▸ Exercise aim
Once the line containing "This screenshot has height=544, width=1568." is found in the records below, return it and each following line exactly, up to and including the line containing "Open Stephen Somers' profile via his name", and nothing else.

Task inputs section start

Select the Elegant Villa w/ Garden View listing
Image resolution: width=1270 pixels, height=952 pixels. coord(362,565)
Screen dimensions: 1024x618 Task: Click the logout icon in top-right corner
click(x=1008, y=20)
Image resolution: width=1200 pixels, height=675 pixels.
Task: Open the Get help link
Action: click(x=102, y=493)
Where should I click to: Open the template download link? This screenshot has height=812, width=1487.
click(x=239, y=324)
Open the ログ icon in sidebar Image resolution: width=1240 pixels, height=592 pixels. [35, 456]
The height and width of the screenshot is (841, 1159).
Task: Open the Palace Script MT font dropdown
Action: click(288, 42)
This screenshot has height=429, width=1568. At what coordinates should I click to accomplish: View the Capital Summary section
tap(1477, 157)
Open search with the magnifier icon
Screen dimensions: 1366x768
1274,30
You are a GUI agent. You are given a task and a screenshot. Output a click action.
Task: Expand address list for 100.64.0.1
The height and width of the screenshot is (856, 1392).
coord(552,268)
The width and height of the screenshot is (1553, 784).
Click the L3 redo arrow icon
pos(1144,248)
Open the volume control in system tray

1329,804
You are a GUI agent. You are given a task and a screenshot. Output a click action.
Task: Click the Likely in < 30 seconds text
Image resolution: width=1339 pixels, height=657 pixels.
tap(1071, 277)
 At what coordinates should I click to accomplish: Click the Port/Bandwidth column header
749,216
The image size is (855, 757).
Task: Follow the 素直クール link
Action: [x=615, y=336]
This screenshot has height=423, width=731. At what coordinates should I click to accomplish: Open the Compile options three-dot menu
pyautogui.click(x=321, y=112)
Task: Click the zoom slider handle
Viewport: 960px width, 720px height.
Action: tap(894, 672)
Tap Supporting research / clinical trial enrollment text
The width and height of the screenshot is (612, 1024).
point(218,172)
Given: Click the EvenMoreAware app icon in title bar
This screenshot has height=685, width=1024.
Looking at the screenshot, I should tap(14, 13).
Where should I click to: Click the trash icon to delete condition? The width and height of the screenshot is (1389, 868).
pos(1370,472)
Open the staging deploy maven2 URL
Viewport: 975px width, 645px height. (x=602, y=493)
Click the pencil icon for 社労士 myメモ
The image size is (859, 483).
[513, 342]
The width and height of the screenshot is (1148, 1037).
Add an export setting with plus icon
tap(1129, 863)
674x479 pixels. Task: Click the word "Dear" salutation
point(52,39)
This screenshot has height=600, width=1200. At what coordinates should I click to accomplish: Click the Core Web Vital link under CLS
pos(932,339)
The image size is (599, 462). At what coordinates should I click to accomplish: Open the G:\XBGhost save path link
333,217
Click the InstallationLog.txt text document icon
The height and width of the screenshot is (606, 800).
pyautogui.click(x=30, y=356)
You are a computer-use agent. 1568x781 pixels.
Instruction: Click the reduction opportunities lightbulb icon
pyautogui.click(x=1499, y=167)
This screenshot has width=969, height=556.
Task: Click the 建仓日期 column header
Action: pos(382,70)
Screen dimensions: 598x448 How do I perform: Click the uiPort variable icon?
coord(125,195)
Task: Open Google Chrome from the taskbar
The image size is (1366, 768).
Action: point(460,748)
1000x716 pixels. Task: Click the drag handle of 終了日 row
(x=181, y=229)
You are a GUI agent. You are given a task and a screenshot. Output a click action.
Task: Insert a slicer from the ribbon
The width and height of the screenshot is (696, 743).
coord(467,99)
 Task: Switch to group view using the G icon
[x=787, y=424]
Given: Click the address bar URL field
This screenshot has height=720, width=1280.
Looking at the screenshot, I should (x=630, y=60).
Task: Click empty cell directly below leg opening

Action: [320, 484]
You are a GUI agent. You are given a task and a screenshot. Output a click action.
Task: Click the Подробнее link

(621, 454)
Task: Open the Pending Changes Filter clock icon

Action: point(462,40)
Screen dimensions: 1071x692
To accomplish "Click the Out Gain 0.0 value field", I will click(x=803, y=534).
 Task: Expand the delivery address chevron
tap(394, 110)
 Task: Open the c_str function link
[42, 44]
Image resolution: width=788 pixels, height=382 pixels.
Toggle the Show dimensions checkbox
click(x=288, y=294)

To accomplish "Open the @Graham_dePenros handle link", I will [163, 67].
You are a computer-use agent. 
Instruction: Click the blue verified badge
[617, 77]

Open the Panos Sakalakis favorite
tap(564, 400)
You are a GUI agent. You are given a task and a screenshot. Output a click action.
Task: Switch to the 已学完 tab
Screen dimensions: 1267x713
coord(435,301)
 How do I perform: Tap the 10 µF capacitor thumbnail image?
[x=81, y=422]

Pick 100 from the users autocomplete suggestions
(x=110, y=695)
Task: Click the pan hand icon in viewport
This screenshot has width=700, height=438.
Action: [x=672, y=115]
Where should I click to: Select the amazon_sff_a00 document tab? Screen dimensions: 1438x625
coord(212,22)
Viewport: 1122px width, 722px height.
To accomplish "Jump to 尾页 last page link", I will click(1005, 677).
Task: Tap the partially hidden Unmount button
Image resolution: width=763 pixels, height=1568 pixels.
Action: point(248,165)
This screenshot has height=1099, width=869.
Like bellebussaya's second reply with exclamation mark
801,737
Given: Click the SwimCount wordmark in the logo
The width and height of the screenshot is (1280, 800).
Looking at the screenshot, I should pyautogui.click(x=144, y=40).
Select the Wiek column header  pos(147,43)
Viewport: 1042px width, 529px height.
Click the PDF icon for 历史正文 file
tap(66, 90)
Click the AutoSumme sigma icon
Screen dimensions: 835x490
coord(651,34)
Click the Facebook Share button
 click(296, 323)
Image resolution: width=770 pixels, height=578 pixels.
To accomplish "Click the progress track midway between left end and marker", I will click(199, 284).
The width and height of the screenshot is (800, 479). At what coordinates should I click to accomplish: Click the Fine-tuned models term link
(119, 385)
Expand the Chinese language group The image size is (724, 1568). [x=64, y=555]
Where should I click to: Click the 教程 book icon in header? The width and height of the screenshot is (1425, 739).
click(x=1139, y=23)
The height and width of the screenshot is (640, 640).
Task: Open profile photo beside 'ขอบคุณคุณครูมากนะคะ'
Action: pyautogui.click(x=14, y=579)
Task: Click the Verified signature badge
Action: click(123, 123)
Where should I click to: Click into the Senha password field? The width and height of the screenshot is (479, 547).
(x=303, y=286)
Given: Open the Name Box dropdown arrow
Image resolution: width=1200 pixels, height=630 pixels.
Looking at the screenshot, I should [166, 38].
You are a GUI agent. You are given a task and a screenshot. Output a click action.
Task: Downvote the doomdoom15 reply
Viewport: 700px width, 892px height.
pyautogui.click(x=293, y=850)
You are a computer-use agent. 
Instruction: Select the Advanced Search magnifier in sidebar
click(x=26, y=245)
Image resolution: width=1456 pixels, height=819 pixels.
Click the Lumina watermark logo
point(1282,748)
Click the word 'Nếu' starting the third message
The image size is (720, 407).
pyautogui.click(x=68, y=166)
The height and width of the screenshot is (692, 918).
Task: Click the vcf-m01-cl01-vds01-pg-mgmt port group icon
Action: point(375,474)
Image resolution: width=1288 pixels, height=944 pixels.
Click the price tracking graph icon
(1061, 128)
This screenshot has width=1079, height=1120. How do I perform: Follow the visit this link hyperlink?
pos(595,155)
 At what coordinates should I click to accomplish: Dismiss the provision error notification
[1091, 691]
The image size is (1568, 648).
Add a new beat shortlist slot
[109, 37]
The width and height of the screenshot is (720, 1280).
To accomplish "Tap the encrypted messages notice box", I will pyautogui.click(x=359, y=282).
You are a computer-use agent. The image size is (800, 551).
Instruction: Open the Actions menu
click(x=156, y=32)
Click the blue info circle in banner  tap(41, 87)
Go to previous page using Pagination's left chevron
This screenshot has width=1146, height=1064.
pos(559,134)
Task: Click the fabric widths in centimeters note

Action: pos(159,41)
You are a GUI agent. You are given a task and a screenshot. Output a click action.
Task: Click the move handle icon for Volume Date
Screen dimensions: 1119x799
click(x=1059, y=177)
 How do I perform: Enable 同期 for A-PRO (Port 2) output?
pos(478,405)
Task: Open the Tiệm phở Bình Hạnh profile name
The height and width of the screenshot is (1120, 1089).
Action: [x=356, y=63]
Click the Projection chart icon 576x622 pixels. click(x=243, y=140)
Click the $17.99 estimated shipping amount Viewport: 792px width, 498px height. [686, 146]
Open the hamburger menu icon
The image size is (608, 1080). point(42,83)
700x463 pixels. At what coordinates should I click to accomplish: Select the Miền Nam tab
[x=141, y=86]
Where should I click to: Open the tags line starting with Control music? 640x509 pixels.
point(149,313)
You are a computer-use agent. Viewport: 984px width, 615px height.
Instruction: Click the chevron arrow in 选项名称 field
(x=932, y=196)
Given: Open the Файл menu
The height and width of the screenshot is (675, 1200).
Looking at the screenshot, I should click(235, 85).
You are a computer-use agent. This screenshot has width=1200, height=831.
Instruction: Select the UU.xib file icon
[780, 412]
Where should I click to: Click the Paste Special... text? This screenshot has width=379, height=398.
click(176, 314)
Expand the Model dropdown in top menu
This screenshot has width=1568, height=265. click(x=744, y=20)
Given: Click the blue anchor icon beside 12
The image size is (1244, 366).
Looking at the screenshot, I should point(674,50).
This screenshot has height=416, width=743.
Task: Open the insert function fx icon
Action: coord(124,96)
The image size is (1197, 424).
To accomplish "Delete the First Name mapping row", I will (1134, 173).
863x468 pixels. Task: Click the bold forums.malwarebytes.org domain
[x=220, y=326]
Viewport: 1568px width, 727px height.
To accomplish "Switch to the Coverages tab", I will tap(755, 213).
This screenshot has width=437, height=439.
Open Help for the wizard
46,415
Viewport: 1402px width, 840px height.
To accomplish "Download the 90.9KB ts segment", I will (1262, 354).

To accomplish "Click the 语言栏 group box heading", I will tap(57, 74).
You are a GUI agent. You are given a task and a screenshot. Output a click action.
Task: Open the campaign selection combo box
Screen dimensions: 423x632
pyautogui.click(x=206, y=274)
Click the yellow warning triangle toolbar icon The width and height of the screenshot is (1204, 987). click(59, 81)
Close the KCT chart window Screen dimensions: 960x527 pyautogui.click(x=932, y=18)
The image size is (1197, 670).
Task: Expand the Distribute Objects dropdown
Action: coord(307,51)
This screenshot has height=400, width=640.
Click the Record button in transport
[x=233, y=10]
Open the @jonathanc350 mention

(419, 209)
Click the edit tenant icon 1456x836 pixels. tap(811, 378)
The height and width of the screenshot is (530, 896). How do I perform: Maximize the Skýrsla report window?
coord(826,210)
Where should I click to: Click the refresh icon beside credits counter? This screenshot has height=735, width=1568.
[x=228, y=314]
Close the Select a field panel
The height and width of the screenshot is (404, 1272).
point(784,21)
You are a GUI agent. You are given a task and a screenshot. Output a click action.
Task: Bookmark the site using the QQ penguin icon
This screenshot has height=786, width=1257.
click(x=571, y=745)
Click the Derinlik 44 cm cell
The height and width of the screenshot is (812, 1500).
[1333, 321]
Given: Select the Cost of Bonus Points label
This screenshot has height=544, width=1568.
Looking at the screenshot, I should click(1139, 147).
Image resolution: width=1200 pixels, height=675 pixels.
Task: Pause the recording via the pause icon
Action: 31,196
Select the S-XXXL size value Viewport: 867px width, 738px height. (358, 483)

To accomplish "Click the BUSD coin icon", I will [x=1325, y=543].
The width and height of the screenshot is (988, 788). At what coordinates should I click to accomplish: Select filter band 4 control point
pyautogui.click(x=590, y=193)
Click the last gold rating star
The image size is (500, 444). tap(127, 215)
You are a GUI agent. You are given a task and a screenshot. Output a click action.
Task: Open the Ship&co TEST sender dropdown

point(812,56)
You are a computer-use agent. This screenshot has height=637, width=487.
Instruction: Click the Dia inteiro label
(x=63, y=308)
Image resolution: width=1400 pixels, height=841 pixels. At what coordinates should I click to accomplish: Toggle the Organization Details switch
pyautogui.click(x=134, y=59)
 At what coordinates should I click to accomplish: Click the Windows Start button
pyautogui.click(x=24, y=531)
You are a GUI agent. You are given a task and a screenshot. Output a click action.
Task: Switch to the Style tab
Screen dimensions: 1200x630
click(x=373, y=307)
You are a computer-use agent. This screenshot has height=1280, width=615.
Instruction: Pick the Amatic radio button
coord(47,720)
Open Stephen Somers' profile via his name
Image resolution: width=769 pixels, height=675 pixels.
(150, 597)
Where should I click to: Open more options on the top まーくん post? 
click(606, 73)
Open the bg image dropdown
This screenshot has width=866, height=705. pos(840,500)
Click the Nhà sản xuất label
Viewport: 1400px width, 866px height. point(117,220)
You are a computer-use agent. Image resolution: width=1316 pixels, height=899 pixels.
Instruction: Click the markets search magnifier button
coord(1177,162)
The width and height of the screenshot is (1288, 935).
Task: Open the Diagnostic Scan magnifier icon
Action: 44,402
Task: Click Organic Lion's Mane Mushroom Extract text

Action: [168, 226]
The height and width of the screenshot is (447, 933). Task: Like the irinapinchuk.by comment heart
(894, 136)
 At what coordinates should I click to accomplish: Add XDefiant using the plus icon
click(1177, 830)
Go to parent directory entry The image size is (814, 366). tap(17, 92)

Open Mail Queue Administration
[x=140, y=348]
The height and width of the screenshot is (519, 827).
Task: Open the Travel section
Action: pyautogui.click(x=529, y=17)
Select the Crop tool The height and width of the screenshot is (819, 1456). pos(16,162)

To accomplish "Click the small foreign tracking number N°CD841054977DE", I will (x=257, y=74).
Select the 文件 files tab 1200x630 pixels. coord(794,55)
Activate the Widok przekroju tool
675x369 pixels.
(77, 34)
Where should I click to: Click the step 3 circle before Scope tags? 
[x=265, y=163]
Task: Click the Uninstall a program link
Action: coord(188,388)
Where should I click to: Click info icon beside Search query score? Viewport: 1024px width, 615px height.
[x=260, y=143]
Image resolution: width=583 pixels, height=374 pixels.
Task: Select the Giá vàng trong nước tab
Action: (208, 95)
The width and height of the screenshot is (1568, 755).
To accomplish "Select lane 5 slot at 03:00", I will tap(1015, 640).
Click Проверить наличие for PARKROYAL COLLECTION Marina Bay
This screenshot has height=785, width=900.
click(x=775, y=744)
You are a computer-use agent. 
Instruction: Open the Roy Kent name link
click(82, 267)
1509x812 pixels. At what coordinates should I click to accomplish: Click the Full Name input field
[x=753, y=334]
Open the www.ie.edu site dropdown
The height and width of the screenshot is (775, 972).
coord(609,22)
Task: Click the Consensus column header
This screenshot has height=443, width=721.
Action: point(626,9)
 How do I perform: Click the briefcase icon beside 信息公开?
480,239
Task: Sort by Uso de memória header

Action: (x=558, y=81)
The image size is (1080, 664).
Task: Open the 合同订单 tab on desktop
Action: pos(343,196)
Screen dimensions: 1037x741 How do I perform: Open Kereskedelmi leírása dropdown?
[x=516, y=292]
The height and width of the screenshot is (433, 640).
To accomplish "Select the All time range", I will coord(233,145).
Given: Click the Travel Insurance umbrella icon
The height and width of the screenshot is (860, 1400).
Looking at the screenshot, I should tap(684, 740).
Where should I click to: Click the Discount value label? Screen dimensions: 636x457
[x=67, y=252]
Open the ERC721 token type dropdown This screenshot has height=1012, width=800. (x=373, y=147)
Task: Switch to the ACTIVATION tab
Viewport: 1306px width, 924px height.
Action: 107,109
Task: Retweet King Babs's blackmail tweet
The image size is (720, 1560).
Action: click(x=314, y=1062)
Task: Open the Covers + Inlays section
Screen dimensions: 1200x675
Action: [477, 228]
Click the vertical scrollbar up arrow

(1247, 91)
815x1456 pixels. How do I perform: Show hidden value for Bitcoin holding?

Task inputs section end

▸ Answer to this problem
This screenshot has height=544, width=1568.
Looking at the screenshot, I should click(1139, 147).
Image resolution: width=1200 pixels, height=675 pixels.
Task: Pause the recording via the pause icon
Action: 31,196
Select the S-XXXL size value Viewport: 867px width, 738px height. (358, 483)

To accomplish "Click the BUSD coin icon", I will [x=1325, y=543].
The width and height of the screenshot is (988, 788). At what coordinates should I click to accomplish: Select filter band 4 control point
pyautogui.click(x=590, y=193)
Click the last gold rating star
The image size is (500, 444). tap(127, 215)
You are a GUI agent. You are given a task and a screenshot. Output a click action.
Task: Open the Ship&co TEST sender dropdown

point(812,56)
You are a computer-use agent. This screenshot has height=637, width=487.
Instruction: Click the Dia inteiro label
(x=63, y=308)
Image resolution: width=1400 pixels, height=841 pixels. At what coordinates should I click to accomplish: Toggle the Organization Details switch
pyautogui.click(x=134, y=59)
 At what coordinates should I click to accomplish: Click the Windows Start button
pyautogui.click(x=24, y=531)
You are a GUI agent. You are given a task and a screenshot. Output a click action.
Task: Switch to the Style tab
Screen dimensions: 1200x630
click(x=373, y=307)
You are a computer-use agent. This screenshot has height=1280, width=615.
Instruction: Pick the Amatic radio button
coord(47,720)
Open Stephen Somers' profile via his name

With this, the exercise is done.